Josh McCoy/Ole Miss Athletics

After a one-and-done showing in Hoover, Ole Miss baseball is in serious danger of missing the NCAA Tournament for just the third time in Mike Bianco’s 17 years at the helm.

The Rebels, who came into the SEC Tournament with a 14-16 conference record, needed to add wins this week. Instead, they blew an early two-run lead against Auburn on Tuesday night, a passed ball in the eighth inning eventually serving as the difference in a 5-4 loss. The L knocks their RPI down three spots to No. 35, which combined with the sub-.500 league record makes for a shaky resume.

Five of the last seven SEC teams to finish 14-16 made it into the tourney, though all of them had a top-30 RPI.

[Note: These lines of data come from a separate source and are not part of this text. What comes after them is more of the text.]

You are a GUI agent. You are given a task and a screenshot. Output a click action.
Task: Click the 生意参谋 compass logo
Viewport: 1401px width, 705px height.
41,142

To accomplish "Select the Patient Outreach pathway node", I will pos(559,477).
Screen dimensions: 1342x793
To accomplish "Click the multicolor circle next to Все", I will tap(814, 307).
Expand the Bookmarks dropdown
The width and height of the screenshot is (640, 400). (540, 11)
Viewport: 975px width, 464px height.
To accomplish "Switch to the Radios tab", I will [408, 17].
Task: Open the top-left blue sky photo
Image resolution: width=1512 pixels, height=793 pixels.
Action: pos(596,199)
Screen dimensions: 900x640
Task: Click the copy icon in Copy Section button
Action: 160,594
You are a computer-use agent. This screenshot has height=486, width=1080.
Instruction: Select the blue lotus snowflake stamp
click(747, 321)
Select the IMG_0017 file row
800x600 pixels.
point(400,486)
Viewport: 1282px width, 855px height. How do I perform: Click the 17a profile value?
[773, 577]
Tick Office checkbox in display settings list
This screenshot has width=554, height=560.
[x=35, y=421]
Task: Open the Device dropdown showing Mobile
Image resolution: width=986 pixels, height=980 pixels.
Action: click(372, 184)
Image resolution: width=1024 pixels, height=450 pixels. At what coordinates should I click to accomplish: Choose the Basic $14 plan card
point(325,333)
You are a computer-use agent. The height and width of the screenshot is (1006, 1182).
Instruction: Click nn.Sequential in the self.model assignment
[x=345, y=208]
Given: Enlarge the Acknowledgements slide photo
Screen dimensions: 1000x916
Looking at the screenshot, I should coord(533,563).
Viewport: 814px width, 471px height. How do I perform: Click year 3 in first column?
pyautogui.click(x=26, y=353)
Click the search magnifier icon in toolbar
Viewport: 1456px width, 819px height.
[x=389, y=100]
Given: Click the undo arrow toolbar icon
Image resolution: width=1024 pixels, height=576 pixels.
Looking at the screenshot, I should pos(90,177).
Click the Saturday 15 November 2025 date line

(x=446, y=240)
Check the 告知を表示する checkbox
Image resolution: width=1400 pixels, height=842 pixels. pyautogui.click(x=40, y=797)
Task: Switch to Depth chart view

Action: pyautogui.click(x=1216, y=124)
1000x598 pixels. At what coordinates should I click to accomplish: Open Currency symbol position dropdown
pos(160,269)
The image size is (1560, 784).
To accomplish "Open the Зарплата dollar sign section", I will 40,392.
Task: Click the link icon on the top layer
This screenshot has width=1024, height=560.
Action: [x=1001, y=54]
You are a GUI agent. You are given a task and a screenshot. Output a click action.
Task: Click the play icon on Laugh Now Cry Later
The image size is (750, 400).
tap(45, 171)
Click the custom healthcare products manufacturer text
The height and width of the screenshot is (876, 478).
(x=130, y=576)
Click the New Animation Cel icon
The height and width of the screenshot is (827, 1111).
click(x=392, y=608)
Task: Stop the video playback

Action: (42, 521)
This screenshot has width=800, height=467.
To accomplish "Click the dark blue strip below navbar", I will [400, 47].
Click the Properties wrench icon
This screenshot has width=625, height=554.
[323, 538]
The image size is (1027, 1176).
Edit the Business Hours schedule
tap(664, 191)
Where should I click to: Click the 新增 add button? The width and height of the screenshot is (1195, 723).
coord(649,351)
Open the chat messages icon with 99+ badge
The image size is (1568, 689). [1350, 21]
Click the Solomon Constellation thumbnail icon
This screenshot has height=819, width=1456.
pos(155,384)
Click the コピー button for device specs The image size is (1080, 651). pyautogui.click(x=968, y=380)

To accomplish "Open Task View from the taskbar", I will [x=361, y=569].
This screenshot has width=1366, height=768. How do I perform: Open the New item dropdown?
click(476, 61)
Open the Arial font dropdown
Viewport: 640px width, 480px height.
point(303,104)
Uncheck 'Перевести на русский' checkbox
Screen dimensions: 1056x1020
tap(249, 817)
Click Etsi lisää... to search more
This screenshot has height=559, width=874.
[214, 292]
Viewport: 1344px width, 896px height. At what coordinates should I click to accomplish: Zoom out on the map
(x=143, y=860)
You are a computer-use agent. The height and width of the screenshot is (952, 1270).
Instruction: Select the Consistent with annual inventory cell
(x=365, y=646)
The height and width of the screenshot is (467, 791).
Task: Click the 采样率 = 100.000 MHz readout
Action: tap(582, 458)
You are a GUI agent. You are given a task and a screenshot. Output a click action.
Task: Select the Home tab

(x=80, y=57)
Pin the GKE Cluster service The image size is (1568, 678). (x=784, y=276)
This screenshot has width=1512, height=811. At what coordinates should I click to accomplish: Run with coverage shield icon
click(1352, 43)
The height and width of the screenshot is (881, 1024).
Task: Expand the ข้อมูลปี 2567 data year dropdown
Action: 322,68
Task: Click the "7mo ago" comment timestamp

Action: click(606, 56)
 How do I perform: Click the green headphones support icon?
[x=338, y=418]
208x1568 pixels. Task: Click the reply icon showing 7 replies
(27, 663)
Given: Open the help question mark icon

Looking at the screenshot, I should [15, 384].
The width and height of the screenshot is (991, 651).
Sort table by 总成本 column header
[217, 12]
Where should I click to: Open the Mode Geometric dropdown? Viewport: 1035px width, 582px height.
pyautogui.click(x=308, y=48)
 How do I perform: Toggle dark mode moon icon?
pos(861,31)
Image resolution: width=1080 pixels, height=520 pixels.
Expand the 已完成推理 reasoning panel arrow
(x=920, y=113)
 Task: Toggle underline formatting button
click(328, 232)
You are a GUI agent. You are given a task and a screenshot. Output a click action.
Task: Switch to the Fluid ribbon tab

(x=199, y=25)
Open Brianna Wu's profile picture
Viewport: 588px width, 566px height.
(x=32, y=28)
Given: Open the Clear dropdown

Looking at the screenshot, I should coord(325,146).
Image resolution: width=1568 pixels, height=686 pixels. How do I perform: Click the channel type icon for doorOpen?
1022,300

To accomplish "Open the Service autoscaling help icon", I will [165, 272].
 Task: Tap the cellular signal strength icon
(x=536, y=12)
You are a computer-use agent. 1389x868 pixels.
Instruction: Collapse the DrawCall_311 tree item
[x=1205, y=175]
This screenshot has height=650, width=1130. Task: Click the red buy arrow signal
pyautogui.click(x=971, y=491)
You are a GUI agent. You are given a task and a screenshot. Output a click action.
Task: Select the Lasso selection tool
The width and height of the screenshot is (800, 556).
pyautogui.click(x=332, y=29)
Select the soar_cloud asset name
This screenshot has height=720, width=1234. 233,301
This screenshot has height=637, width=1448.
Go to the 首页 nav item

“Tuesday is important...,” D1 Baseball’s Kendall Rogers told RebelGrove.com before the tournament, “because [Ole Miss] wouldn’t want to be 14-17 in the league after that loss and exit in a day.”

That doesn’t mean the Rebels are done. In fact, Rogers tweeted after the loss that he still thinks Ole Miss will make the field of 64, but that “tense moments are coming.”

It doesn’t help matters that South Carolina and Missouri, both of which are trying to play themselves back onto the bubble, won their games on Tuesday. The Gamecocks still have significant work to do (ESPN’s Kyle Peterson predicted they’d have to make it to the title game), but a couple more wins from Mizzou could push them in front of Ole Miss if the selection committee opts to take nine SEC teams. The Tigers also finished 14-16 in conference play and currently hold an RPI rank of 48.

The bigger threat comes from mid-majors who could pull upsets in their conference tournaments, decreasing the available number of at-large invitations. Look at the Big East, where St. John’s has probably locked itself into the field of 64. If St. John’s were to lose in the conference tournament, it would hand the automatic qualifier to another team and take an at-large bid for itself. If enough of those upsets occur in conference tourneys across the country, it could eat up an at-large bid that would otherwise be designated for Ole Miss.

Bianco, for one, thinks his team has done enough.

“We went 5-5 in our league weekends and beat Vandy, Texas A&M and then Arkansas, who are all supposedly in, and our losses are up for national seeds,” he told RebelGrove.com. “We lost four of the five weekend losses on the road to tournament teams and host teams.

“It wasn’t the year we expected or wanted, but certainly I think it’s worthy of playing in the postseason. We’re one of the best teams around when you talk about the 64.”

We’ll have to wait until Sunday’s selection show to find out if the committee agrees.